Dalam bahasa Inggris souvenir berarti bingkisan, kenang-kenangan, tanda mata, cendera mata atau semacam oleh-oleh. Jadi souvenir dapat dikatakan sebagai benda atau barang yang diterima atau diberikan oleh seseorang kepada orang lain dengan tujuan sebagai simbol untuk mengingat sebuah kejadian yang begitu penting pada waktu tertentu. Harapannya saat melihat benda tersebut orang yang diberi souvenir akan teringat kembali pada sebuah moment tertentu. “Ooh…benda ini saya terima saat pernikahan Muhammad Alfisyahrin dengan Rina Cahyani, pada tanggal 4 september 2016,” begitu aku menjelaskan.

Dengan demikian sipemberi souvenir tentu berharap souvenir yang ia berikan cukup menarik, dibutuhkan dan akan tersimpan lama oleh sipenerima. Tradisi pemberian souvenir pernikahan sudah berlangsung sangat lama, bukan hanya di Indonesia tetapi hampir di seluruh dunia. Tradisi ini bermula sebagai ungkapan terimakasih bangsawan bangsawan kaya Eropa kepada para tamu yang telah datang ke acara pernikahan keluarganya. Seiring dengan perkembangan zaman, benda-benda yang dijadikan souvenir pernikahan juga berkembang dan lebih variatif mengikuti selera pengantin. Seolah-olah ingin menunjukkan kepada para tamu inilah kelas selera dan cita rasa pengantin.

Souvenir pernikahan sesungguhnya memang hanya benda kecil yang harganya tak seberapa. Tetapi resepsi pernikahan tanpa adanya souvenir seperti sebuah perhelatan panggung tanpa tata cahaya, serasa ada yang kurang dan tidak sempurna. Coba perhatikan di meja penerimaan tamu, begitu antusias dan senangnya para undangan menerima souvenir. Mereka mengamatinya sejenak dan menyimpannya di saku. Mereka amat suka benda-benda kecil itu, dan dengan perasaan gembira membawa pulang ke rumah dan memberikan kepada anak-anak mereka. Kadang-kadang souvenir itu juga diperlakukan sebagai alat bukti bahwa seseorang telah hadir di suatu pesta pernikahan, dan bukan ke tempat lain.

Nach, sekarang coba ingat-ingat kembali.

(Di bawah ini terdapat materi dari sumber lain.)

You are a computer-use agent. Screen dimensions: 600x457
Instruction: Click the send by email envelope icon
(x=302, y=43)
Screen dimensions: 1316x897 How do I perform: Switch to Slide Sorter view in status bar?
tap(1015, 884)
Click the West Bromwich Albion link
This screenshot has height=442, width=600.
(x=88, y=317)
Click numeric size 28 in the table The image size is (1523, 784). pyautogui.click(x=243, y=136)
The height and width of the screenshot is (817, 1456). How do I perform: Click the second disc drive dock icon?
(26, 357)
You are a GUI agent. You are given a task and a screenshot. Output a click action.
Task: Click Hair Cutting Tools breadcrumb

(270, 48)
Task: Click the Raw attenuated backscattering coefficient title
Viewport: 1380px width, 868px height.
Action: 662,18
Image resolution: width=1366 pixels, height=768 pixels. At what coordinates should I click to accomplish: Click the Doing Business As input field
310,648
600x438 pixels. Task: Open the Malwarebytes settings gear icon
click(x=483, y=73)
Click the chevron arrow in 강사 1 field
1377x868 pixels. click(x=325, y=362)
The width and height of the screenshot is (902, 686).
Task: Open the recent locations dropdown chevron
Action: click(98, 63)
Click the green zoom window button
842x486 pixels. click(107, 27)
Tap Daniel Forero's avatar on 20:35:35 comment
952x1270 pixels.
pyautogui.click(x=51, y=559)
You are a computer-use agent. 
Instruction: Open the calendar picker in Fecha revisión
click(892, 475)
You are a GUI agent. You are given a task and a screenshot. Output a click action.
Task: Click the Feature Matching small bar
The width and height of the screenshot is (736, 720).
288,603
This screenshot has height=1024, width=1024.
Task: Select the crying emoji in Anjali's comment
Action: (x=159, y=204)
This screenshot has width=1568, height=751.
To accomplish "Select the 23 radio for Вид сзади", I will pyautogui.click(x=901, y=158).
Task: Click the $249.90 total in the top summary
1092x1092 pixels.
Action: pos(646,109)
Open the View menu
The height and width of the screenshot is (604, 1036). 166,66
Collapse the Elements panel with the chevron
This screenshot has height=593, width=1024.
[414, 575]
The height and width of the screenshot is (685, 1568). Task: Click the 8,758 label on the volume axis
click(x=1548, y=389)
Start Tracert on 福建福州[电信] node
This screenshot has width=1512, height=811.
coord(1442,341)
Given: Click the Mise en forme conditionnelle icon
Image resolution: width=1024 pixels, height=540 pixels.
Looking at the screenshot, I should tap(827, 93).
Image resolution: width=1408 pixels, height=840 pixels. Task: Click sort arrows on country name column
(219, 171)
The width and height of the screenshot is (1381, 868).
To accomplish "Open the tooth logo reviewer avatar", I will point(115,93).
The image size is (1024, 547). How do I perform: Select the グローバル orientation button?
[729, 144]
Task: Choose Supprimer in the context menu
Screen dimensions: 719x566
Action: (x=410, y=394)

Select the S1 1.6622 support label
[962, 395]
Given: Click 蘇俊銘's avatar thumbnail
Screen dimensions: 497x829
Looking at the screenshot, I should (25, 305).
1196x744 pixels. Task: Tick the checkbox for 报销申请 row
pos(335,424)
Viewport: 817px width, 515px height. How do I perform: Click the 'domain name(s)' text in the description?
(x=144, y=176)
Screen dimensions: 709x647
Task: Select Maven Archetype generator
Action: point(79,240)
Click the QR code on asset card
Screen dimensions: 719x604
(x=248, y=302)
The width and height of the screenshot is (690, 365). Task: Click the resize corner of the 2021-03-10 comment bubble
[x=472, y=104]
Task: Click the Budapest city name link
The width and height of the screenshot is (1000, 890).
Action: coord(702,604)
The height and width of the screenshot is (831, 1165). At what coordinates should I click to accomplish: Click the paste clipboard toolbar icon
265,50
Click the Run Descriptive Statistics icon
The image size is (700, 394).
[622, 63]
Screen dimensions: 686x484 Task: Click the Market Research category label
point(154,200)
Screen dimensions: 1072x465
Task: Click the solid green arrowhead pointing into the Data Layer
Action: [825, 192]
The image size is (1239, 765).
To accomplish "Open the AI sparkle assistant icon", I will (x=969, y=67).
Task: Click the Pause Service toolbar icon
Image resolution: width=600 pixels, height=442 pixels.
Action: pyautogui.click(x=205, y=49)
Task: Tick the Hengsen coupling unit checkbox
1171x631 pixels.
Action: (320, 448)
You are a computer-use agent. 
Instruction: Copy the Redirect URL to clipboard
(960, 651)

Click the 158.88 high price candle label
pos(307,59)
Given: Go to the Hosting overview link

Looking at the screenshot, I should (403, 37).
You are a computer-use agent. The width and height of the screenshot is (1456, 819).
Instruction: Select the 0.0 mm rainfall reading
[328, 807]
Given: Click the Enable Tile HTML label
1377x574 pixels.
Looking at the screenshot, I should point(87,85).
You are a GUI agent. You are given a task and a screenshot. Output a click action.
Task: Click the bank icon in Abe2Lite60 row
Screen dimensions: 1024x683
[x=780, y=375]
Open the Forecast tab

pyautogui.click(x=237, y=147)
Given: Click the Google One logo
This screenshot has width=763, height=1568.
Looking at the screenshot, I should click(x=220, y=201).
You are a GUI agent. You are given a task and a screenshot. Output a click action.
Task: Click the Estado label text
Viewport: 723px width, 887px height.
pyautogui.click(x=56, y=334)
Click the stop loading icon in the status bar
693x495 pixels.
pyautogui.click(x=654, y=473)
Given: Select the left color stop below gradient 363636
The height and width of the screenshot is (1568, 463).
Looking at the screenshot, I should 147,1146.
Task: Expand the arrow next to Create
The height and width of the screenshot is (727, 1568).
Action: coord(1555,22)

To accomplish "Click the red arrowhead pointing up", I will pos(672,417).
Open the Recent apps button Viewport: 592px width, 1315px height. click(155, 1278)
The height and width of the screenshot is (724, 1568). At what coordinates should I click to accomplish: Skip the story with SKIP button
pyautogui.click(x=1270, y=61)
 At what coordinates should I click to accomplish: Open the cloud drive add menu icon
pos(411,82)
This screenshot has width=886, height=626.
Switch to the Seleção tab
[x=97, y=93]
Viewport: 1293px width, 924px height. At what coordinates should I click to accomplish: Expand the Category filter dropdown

Berapa kali anda telah menghadiri pesta pernikahan ? Berapa banyak souvenir dengan berbagai bentuk dan modelnya yang telah anda terima ? Kemana dan menjadi apa souvenir-souvenir itu kemudian ? Jujur saja souvenir berupa benda-benda kecil itu hanya terkesan sesaat dan tergeletak begitu saja di rumah untuk kemudian menghilang. Atau hanya sekedar kegembiraan telah memberikan oleh oleh pernikahan kepada anak-anak. Tidak ada satupun souvenir pernikahan yang tersimpan awet. Kalaupun ada yang tersimpan, percayalah itu tidak lama.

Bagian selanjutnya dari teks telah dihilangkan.